6. Пораженный мозжечок отвечает за нарушения координации, точности движений. Например, пациент не может попасть в кончик носа с закрытыми глазами указательным пальцем (пальце-носовая проба).

Психические и когнитивные нарушения

Больной не ориентируется в личности и пространстве, развиваются изменения в характере, чаще отрицательного плана; человек становится агрессивным, раздражительным, невнимательным. Могут страдать интеллектуальные функции, взаимодействие с людьми. При локализации опухоли в левом полушарии снижаются интеллектуальные способности, в правом – утрачивается креативность мышления, образность. Иногда появляются слуховые и зрительные галлюцинации.

Следует сказать, что симптомы опухоли головного мозга у взрослых нередко зависят от условий работы, возраста пациента. К сожалению, взрослые редко обращают внимания на общемозговые проявления, тогда как у детей именно эти симптомы являются первопричиной для обращения к врачу.

Признаки и диагностика заболевания

Обычно такие больные обращаются при первых симптомах заболевания к терапевту или к неврологу, часто с сильной головной болью, вегетативными, двигательными расстройствами, нарушениями чувствительности, остроты зрения. Доктор оценивает тяжесть симптоматики и решает вопрос о госпитализации больного. Если позволяет состояние пациента, обследование проводят амбулаторно.



*МРТ снимок при опухоли головного мозга (фото)

Начинают с консультации невролога, если ранее таковой не проводилось. Невролог оценивает чувствительность, наличие двигательных нарушений, проверяет сохранность сухожильных рефлексов, проводит дифференциальную диагностику с другими неврологическими заболеваниями. Он же назначает компьютерную или магнитно-резонансную томографию головного мозга. Нейровизуализация позволяет уточнить локализацию новообразования, ее характеристики. Основные признаки опухоли мозга на МРТ – объемное образование, смещение сосудов и их ответвлений (при дополнительной МР-ангиографии).

Больной также должен посетить офтальмолога с целью исследования глазного дна. Изменения в сосудах, питающих орган зрения, могут быть информативными в плане оценки внутричерепного давления. При нарушениях слуха, обоняния пациент направляется также к оториноларингологу.

Диагностика заболевания затруднена в связи с расположением образования внутри черепной коробки. Диагноз новообразования возможно верифицировать только после гистологического заключения. Материал для исследования получают, как только будет произведено удаление опухоли головного мозга, либо в ходе нейрохирургической операции.

Лечение

Лечение онкологических заболеваний всегда носит комплексный характер. Если обнаружена небольшая опухоль мозга – лечение чаще стараются проводить без хирургического вмешательства. Если диагностика говорит о том, что имеется значительных размеров опухоль мозга – операция чаще носит неотлагательный характер.
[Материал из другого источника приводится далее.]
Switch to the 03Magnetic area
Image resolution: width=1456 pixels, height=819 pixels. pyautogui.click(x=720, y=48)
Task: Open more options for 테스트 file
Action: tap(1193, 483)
Терапия, направленная на уменьшение интенсивности проявления симптомов, включает применение глюкокортикоидов, противорвотных средств, седативных препаратов, наркотических и ненаркотичесикх анальгетиков.

Удаление опухоли мозга хирургическим путем представляет большую сложность. Однако это основной и чаще всего самый эффективный метод. При больших размерах новообразования или его локализации в жизненно важных центрах оперативное вмешательство невозможно. В таких случаях используется лучевая терапия.

Химиотерапия возможна после гистологического исследования опухоли. Биопсия необходима для правильного подбора необходимой дозы и вида препарата. Криодеструкция получила свое значение в удалении опухолей головного мозга, а точнее, их замораживании. Больные клетки погибают под воздействием низких температур, при этом здоровые ткани никоим образом не страдают. Применяют криодеструкции при опухолях, которые невозможно удалить оперативным путем. Все методы можно сочетать между собой. Именно такой комбинированный подход чаще всего и используется во врачебной практике.

Прогноз жизни

Продолжительность жизни при опухоли головного мозга может сильно различаться в зависимости от локализации, степени злокачественности новообразования. Так, при доброкачественном образовании с условием своевременного выявления и лечения человек может прожить полноценную жизнь. Однако при злокачественном поражении и позднем выявлении опухоли, продолжительность жизни нередко достигает 1-2 лет и даже меньше.